I am new to SCM.
Is there a way to scrape content within individual URLs?
get the URL of each job page on the job list page
extract the content in each URL obtained in 1.
I was able to do 1, but I don’t know how to do 2.
I would also like to know if it is possible to execute JavaScript when doing 2.
Specifically, I want to retrieve the text contain the @ symbol in the page text for 2. If there is a way to do this without using JavaScript, I would like to know that as well.
Sorry for the lack of clarity.
As a result, I want to retrieve the list and the content of the individual items in the list at once.
For example, scraping the content of the Amazon product list page and the individual pages for each of those products at once.
By looping, I mean going from the list page to the individual page, then back to the list page and then to the individual page of the next item.
Is this clear to you?
Unfortunately it will have to be a 2 step process, that exists in 2 tasks.
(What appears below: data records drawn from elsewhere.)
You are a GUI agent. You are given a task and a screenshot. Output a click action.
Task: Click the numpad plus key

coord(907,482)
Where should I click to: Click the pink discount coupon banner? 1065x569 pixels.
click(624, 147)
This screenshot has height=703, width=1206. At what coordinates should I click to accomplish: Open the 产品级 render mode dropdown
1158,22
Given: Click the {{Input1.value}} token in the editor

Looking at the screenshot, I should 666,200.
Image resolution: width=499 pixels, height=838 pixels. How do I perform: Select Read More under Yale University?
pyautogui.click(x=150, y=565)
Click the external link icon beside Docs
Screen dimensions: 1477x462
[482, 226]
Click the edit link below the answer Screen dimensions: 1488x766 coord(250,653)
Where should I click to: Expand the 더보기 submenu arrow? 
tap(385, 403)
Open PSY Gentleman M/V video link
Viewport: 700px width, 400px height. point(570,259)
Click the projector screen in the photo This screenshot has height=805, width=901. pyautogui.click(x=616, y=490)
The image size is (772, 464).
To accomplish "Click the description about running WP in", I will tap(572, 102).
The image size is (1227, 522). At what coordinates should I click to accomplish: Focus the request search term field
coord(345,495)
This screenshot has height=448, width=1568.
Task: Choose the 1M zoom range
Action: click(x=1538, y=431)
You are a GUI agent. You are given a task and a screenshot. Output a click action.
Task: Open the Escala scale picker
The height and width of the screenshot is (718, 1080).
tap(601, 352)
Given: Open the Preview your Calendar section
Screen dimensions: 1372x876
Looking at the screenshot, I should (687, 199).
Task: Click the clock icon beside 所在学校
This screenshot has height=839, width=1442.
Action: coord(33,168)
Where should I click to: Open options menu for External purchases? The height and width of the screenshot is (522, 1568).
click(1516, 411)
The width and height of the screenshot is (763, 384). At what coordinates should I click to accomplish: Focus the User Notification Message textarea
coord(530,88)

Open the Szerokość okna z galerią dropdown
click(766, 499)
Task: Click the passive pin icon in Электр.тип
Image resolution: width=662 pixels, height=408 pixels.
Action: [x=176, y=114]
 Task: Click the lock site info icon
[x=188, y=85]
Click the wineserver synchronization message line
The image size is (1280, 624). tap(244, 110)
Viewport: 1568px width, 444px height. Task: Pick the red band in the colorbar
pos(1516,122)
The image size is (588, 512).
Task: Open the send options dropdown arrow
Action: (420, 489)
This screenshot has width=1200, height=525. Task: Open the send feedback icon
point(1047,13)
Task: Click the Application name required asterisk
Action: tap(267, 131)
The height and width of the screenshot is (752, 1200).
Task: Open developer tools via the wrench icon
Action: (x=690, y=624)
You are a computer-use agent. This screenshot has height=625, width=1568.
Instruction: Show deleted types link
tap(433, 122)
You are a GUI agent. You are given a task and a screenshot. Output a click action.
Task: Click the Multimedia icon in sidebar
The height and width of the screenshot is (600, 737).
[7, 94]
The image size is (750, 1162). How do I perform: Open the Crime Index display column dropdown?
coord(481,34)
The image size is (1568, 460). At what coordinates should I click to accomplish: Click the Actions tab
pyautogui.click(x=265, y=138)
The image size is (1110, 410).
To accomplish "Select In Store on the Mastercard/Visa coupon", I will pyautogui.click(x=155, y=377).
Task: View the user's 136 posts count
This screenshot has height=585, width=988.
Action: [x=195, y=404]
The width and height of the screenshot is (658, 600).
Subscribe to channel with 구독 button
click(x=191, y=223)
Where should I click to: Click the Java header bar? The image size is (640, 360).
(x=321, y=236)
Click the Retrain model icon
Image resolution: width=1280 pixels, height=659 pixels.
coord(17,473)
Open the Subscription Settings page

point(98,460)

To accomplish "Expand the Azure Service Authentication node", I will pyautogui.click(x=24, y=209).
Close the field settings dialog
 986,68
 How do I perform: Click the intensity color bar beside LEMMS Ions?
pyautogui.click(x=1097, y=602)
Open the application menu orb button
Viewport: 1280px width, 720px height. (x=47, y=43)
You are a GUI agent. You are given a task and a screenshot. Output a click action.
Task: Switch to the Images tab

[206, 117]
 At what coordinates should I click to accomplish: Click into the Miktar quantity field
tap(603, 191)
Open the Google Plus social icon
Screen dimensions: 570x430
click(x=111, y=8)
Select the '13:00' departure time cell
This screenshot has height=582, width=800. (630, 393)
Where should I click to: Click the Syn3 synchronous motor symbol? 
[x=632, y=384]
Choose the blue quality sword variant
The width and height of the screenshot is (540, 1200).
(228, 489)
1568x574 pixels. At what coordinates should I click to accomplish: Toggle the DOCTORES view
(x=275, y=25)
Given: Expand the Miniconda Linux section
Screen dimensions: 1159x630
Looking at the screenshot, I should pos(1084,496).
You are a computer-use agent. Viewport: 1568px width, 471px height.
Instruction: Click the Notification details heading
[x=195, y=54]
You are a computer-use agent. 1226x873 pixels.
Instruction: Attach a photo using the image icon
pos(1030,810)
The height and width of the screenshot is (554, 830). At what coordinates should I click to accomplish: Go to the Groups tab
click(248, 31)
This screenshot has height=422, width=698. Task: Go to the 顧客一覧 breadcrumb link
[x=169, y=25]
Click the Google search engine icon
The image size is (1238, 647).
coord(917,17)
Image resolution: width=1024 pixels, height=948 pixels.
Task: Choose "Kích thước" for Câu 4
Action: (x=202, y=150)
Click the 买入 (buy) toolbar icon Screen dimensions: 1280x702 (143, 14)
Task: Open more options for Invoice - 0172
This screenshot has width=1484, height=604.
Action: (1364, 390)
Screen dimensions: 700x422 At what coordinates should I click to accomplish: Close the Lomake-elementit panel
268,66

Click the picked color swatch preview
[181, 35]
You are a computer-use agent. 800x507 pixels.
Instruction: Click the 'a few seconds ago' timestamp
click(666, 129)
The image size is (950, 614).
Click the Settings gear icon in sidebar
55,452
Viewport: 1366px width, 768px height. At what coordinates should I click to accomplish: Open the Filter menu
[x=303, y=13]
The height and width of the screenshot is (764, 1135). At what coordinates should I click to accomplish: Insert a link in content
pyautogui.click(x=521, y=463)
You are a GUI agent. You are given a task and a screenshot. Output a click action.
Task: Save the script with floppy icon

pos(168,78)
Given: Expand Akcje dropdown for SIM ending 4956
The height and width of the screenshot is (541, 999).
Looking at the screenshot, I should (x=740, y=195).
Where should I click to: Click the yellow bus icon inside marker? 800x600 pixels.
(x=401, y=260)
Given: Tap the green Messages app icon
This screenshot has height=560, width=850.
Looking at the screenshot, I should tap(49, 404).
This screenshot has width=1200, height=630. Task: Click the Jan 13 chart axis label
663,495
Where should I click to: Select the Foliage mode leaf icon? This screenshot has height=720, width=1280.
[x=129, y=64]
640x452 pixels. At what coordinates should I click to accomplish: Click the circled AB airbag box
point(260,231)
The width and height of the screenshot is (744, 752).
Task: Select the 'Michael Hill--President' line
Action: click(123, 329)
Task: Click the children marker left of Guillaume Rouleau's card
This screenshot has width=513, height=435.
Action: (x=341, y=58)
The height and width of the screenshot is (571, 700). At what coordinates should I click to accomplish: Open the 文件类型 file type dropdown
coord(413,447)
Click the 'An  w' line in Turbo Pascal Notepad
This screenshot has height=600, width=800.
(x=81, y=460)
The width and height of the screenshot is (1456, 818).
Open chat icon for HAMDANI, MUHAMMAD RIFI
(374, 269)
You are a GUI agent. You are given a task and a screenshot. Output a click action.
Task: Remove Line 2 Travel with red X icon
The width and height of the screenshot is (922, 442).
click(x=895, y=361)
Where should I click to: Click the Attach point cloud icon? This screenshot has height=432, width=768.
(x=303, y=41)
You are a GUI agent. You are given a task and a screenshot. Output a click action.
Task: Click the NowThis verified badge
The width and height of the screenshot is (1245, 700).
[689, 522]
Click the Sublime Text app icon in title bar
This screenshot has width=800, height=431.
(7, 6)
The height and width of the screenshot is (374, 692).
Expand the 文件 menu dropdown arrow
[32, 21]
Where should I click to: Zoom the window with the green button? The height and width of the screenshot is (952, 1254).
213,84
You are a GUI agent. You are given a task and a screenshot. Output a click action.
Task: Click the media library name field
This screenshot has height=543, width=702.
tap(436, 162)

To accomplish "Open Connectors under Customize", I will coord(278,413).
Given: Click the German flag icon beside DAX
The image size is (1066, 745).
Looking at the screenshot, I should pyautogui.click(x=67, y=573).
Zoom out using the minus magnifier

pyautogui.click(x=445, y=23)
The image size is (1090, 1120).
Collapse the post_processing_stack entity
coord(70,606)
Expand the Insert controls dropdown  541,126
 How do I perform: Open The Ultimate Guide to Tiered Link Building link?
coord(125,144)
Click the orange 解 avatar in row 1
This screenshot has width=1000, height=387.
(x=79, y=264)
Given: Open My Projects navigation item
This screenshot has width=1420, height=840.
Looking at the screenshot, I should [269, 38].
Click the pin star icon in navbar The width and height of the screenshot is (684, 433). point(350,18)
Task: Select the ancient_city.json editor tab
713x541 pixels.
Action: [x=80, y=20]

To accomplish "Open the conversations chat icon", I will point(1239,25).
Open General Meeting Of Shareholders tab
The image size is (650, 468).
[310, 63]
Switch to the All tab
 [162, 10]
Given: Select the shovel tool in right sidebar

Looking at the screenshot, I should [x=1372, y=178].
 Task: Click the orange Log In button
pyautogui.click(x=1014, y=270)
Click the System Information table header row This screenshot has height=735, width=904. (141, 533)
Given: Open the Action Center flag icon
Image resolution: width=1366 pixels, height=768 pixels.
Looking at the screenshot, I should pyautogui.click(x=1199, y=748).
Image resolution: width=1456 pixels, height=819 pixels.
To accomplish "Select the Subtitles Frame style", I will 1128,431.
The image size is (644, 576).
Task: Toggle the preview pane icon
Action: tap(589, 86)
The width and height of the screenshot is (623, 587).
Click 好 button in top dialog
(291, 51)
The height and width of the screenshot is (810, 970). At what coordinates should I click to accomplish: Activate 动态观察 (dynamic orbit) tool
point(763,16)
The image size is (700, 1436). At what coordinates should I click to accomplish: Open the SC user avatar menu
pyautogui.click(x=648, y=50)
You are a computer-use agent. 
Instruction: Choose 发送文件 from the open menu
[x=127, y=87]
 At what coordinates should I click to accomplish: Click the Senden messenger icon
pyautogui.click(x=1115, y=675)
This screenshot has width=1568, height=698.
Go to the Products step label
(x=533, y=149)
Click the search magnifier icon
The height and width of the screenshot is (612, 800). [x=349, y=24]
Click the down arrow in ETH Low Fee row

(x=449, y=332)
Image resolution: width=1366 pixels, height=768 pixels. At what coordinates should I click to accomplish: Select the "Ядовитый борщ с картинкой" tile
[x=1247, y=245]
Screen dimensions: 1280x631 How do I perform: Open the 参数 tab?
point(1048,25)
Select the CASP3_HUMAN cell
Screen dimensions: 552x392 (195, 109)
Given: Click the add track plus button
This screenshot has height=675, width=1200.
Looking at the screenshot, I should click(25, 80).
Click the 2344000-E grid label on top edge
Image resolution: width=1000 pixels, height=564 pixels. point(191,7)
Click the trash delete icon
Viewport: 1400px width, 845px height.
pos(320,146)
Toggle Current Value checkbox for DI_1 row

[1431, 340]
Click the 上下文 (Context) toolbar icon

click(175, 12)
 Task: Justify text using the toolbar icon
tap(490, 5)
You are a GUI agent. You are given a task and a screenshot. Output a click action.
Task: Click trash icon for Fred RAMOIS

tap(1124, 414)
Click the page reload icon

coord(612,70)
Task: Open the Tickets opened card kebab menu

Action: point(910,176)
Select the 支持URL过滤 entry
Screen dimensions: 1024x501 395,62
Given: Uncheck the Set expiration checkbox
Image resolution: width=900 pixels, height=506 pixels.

Gather all individual pages
Process each page individually
The dynamic scraper doesn’t have any flow control or looping
The proposal would be to allow this via webhooks
eg:
Task runs and scrapes a list of urls
Output set to webhook → post json data
The webhook calls SCM api to duplicate or edit existing task and just update the list of target urls using the output
Webhook runs new task
I mention web hooks because after the google sheets integration is finished I want to allow SCM to start integrating with other external tools via web hooks
eg Webhooks's triggers, queries, and actions - IFTTT
Of course webhooks is complicated and like programming, so I will need to find ways to make it as pain less as possible.